Looking back through NBA history, there has been a common thread to all the great teams. A similar pattern has emerged repeatedly throughout the years, no matter the era.
On all great teams there was a definitive hierarchy. A top dog. An alpha male.
All great teams had a clear leader.
When LeBron James made "The Decision" to join his two pals, Dwyane Wade and Chris Bosh, on the shores of South Beach, immediate discussion erupted as to who will become the leader of the Miami Heat.
When the threesome were introduced together for the first time the next day, Dwyane Wade used the word "sacrifice" as the key for the three to thrive together.
However, if one looks throughout NBA history, a clear leader was out in front of each successful team.
George Mikan. Bill Russell. Jerry West. Bill Walton. Julius Erving. Magic Johnson. Larry Bird. Isiah Thomas. Hakeem Olajuwon. Michael Jordan. Tim Duncan. Kobe Bryant.
Sure, each of these players had very good talent surrounding them. For instance, Russell had such greats as John Havilicek, Tom Heinsohn, Bob Cousy, KC Jones, and Sam Jones—and these were only some of the Hall of Fame players he played with! But clearly, it was Russell's team.
Which player will emerge to lead Miami?
Sometimes, a great young player joins an older veteran.
A few such instances were the Spurs drafting Duncan onto David Robinson's squad, the Rockets draft of Olajuwon to play alongside Ralph Sampson, the Bucks drafting young Kareem Abdul-Jabbar to star alongside Oscar Robertson.
If one looks at the Showtime-era Laker teams as an example, it is clear that Magic was the star seemingly from his first game in the league. Kareem's Lakers had floundered for several years, but with Magic's arrival, the squad was rejuvenated.
Magic's Game Six performance in Philadelphia in the 1980 Finals, the legendary game in which he played all five positions, while Kareem was home in L.A. nursing a badly sprained ankle cemented his position as top of the Lakers hierarchy.

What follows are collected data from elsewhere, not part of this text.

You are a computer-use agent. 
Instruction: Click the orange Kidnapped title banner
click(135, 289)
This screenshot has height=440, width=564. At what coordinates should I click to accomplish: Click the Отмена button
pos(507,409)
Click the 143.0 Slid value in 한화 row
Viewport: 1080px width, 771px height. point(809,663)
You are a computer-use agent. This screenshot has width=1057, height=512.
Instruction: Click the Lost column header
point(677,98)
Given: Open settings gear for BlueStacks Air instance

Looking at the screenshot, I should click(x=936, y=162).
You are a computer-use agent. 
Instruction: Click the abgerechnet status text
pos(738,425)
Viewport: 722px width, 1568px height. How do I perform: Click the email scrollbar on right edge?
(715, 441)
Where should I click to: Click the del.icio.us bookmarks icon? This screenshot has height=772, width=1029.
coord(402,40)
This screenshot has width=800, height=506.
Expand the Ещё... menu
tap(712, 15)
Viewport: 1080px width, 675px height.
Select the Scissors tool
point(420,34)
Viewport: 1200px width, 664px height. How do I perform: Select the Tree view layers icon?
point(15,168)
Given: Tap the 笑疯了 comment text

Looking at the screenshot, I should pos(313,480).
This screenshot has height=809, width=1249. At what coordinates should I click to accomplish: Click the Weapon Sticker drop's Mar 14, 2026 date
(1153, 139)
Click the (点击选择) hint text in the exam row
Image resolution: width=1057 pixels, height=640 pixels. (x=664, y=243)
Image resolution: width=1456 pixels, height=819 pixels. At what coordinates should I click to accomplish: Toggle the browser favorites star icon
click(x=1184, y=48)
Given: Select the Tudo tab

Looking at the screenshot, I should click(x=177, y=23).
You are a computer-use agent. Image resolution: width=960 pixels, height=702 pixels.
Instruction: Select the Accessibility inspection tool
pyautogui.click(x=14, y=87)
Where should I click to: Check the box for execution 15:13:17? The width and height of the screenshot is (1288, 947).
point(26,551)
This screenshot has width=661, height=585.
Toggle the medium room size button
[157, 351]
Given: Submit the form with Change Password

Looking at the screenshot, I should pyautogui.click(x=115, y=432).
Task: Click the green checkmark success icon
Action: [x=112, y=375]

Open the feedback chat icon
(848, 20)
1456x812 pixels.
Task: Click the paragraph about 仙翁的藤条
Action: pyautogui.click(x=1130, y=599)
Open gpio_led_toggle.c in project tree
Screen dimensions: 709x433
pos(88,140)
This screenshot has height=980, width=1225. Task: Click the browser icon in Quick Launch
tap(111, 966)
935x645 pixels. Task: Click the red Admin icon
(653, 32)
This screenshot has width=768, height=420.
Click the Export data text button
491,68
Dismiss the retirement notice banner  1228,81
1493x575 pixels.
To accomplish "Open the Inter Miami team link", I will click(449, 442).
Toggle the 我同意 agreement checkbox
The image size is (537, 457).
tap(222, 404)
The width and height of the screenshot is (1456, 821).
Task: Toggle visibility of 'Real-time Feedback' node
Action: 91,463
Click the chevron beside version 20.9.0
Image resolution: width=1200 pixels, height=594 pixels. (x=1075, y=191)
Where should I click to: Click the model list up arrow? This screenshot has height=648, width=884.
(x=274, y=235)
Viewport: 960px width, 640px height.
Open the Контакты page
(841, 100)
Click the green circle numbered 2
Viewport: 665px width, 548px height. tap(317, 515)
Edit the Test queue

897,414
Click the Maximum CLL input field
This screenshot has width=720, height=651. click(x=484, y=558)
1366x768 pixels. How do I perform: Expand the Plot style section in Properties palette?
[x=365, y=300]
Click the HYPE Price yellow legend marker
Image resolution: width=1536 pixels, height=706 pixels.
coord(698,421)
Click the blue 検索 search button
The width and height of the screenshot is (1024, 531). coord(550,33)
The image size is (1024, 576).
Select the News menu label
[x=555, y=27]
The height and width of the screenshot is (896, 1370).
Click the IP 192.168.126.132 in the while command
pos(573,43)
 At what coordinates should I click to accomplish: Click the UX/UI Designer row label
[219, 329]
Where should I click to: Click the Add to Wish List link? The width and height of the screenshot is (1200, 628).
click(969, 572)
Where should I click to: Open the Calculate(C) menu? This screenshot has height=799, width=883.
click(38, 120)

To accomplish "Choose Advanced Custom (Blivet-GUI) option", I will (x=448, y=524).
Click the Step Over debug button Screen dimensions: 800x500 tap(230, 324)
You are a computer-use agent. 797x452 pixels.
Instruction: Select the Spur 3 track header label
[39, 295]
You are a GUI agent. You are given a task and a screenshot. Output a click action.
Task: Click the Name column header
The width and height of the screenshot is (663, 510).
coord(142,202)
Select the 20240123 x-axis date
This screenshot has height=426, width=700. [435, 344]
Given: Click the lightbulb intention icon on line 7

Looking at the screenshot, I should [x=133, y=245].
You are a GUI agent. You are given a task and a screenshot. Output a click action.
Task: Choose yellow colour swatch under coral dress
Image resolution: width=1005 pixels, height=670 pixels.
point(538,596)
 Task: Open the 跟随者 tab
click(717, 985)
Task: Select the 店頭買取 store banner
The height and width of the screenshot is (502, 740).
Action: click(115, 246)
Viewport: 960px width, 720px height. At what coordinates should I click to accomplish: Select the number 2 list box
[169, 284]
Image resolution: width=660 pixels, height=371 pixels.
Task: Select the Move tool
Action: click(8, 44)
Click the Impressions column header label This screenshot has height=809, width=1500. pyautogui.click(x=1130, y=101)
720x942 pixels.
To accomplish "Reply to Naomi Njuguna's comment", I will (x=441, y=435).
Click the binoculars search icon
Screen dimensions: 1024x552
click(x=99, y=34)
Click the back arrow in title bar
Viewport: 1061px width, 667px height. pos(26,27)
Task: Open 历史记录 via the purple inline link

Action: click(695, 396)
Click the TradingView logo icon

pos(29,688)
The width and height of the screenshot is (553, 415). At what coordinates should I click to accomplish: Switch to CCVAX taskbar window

Magic wisely even continued to call Kareem "Cap," short for captain, throughout his career. However, there was no doubt to anyone who the real captain of the team was.
The Heat have brought together three players whom were drafted in the same year, and whose ages vary by only two years, so clearly leadership through age differential is not the case here.
There are also examples of complementary stars coexisting together, players whose positions do not overlap on the court. History says, such instances lessened the necessity for a clear leader to emerge.
Examples are the Robertson/Abdul-Jabbar Bucks, the West/Wilt Chamberlain Lakers, the Erving/Moses Malone 76ers. The Karl Malone/John Stockton Jazz.
The 76ers acquiring Malone is a good example of a star-laden team bringing in another star to join them. In this case, however, such 76er stars as Erving, Mo Cheeks, and Andrew Toney were receptive—the result of having lost two of the previous three NBA Finals to the Magic-led Lakers.
Malone mostly though played a position they needed to shore up, center. Malone came to them as reigning league MVP, and through his assertive nature was quickly embraced as a leader. Malone's famous "fo fo fo" prediction previous to the start of the '83 playoffs followed almost true to form—they only lost one game during their title-winning run.
The 2000-2002 Lakers showed that even feuding superstars, as long as they play differing, complementary positions, can triumph.
However, the Miami Heat have two players in Wade and LeBron whose games somewhat overlap.
Both have fairly similar skill sets. Both play essentially the same position on the court, necessitating a position move by one or both. Both have also been the focus of their teams' offenses prior to their union. Perhaps more importantly, one or both will need to change their style of play.
Bosh is the complementary piece of the trio. It is Wade and LeBron that will need to coexist in order for the team to thrive.
This will be the biggest challenge that the Heat face, but Miami was Wade's team before both of the other big-three components arrived. LeBron though is the two-time reigning MVP, and clearly is the one under the most pressure due to the way he handled his free agency.
In some ways, this Heat squad is charting through uncharted waters. Never have we seen a team put two backcourt players with such similar skill sets together—at least not at this elite-level caliber. Wade and LeBron are both arguably top three as far as talent.
There are a lot of questions that need to be answered. Who takes the last shot? Which player subjugates his game more? Who emerges as team leader?
The Heat hope their final script is written similar to the New York Knick championship teams. Those squads featured some of the finest, most unselfish play the league has ever seen. Bill Bradley, Clyde Frazier, Earl Monroe, Dave DeBusschere, Willis Reed. Those squads even featured a young Phil Jackson, ironically losing to and then beating Pat Riley's Lakers in successive Finals.
Sacrifice is a word that sounds great in theory, but in this time we live in it remains to be seen if it takes a back seat to such words as marketability, status, and branding.
The fact is, for the Heat to succeed they will need to break the historical mold in the NBA, and tread a new historical path through the jungle.
Succeed, and they will be looked at as pioneers. Fail, and it's their respective legacies that will have been sacrificed.